Mais qu’en est-il actuellement au niveau de l’identité investie dans le présent (Gravé, 2002) ? Les personnes interrogées se sentent-elles encore infirmier/infirmière ? Se présentent-elles, se définissent-elles encore ainsi ? Dans une très forte proportion (79,7 %), nous remarquons que cela est effectivement le cas, que l’identité héritée infirmière est fortement présente chez les formateurs IFSI et qu’ils semblent donc s’inscrire en grande partie dans une certaine continuité vis-à-vis de celle-ci au niveau de leur identité investie dans le présent.

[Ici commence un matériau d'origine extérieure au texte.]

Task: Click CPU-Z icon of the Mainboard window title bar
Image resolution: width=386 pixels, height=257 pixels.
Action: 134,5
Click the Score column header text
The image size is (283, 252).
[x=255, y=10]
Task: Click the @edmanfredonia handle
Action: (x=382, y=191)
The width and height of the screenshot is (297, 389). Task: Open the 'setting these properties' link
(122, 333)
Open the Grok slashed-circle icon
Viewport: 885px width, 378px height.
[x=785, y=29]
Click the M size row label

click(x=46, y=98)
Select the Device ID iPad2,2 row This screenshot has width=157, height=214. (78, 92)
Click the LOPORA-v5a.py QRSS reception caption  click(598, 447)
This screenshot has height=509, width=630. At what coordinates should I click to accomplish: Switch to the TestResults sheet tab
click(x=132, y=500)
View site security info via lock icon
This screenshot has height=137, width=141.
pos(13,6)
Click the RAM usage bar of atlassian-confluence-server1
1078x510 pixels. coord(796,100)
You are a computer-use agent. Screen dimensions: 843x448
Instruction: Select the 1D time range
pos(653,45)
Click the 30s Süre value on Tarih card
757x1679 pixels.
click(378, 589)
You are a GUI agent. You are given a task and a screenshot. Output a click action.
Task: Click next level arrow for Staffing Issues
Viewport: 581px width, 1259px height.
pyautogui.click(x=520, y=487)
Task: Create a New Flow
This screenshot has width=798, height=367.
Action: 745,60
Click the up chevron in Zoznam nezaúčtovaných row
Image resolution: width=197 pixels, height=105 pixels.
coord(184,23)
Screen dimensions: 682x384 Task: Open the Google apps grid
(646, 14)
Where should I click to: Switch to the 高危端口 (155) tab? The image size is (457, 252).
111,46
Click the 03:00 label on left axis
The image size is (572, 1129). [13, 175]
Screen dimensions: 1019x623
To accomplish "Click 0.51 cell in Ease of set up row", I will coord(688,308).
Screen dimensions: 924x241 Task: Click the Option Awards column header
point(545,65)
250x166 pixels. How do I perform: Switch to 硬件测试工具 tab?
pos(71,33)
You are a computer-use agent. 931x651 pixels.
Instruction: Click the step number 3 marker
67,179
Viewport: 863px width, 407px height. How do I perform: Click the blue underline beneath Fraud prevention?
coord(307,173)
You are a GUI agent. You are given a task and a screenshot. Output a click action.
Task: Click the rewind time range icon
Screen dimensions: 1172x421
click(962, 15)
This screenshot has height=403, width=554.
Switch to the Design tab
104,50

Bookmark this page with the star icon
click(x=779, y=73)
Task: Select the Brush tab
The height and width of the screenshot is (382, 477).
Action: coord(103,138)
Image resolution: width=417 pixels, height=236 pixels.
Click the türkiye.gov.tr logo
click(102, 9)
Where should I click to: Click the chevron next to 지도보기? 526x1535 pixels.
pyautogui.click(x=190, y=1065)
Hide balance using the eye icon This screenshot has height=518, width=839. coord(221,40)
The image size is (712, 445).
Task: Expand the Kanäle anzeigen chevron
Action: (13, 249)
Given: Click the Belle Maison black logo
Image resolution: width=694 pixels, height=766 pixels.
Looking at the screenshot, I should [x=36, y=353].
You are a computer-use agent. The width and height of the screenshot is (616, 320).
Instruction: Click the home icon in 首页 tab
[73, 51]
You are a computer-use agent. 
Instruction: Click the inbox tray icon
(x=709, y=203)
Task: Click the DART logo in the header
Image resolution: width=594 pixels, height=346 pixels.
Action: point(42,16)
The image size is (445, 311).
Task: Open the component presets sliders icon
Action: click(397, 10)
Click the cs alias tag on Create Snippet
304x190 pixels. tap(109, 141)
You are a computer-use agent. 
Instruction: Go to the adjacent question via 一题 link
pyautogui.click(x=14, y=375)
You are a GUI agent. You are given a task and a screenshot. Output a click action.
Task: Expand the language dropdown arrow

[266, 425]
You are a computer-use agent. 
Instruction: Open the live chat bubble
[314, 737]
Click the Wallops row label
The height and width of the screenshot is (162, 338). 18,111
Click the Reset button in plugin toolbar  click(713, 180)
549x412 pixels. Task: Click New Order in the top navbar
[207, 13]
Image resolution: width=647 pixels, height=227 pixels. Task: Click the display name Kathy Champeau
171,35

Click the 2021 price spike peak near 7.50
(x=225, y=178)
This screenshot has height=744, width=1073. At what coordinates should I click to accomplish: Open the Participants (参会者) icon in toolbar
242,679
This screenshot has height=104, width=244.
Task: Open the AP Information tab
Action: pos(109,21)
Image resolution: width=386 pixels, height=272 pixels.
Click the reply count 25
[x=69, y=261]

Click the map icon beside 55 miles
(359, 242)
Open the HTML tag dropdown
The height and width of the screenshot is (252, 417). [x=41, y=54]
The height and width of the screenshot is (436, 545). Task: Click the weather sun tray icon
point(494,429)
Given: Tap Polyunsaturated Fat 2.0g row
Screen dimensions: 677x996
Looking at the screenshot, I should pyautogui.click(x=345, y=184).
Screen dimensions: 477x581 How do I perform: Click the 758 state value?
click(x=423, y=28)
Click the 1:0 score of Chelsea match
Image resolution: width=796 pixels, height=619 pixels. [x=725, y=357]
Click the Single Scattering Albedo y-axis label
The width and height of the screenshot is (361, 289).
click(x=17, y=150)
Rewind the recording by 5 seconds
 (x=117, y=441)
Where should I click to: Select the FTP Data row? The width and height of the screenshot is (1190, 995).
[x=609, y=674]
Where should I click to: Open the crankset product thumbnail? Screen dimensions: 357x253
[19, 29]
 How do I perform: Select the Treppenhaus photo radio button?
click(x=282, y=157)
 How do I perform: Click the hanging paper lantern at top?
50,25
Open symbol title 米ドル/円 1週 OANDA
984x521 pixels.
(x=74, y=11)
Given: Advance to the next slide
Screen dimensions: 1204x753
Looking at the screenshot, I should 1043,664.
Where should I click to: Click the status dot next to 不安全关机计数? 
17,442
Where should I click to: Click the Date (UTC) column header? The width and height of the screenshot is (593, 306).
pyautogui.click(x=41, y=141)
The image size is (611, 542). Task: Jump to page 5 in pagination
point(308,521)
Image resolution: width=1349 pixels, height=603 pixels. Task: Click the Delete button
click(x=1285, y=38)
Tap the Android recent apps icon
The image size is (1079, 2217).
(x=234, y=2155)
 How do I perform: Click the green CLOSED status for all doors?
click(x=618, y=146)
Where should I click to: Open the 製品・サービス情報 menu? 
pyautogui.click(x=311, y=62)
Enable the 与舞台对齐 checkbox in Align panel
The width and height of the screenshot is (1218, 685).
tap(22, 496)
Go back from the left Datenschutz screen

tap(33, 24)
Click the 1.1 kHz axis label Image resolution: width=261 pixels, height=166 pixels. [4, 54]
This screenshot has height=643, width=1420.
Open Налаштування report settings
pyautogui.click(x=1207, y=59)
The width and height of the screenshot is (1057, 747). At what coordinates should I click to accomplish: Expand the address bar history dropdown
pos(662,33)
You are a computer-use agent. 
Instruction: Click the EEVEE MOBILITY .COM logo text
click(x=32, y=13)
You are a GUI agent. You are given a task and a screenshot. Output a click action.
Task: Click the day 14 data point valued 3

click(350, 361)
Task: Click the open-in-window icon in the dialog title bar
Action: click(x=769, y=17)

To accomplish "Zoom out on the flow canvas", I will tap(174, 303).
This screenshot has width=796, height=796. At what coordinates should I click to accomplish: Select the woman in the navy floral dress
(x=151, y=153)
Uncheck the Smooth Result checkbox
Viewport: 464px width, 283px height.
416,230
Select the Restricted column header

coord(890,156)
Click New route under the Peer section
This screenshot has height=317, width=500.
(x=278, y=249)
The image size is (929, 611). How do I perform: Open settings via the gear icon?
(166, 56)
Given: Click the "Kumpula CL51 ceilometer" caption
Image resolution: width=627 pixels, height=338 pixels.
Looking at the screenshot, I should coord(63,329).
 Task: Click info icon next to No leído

188 Au niveau des perspectives d’évolution professionnelle, révélatrices des identités visées (Dubar, 2010) par les formateurs IFSI, il apparaît que la fonction de formateur IFSI n’est pas l’aboutissement systématique d’une carrière professionnelle. En effet un peu plus de la moitié des formateurs interrogés (53,4 %) a des perspectives d’évolution professionnelle qui peuvent être diverses : cadre supérieur de santé, cadre de proximité manager, poste de Direction, formateur/formatrice hors IFSI, recherche… Chaque évolution envisagée peut être perçue par l’intéressé dans une dynamique de continuité ou de rupture avec ses identités héritées, ce qui conduit au fait que cette donnée reste peu exploitable en l’état. Si nous relevons qu’environ la moitié des formateurs IFSI interrogés a des perspectives d’évolution professionnelle, un questionnaire ne nous permet pas d’accéder aux logiques internes des individus. Cette limite empêche de percevoir avec précision le projet de Soi pour soi (Kaddouri, 2002) des formateurs interrogés, et ainsi de saisir avec précision si cette évolution se traduira par une rupture ou une continuité dans leur processus biographique.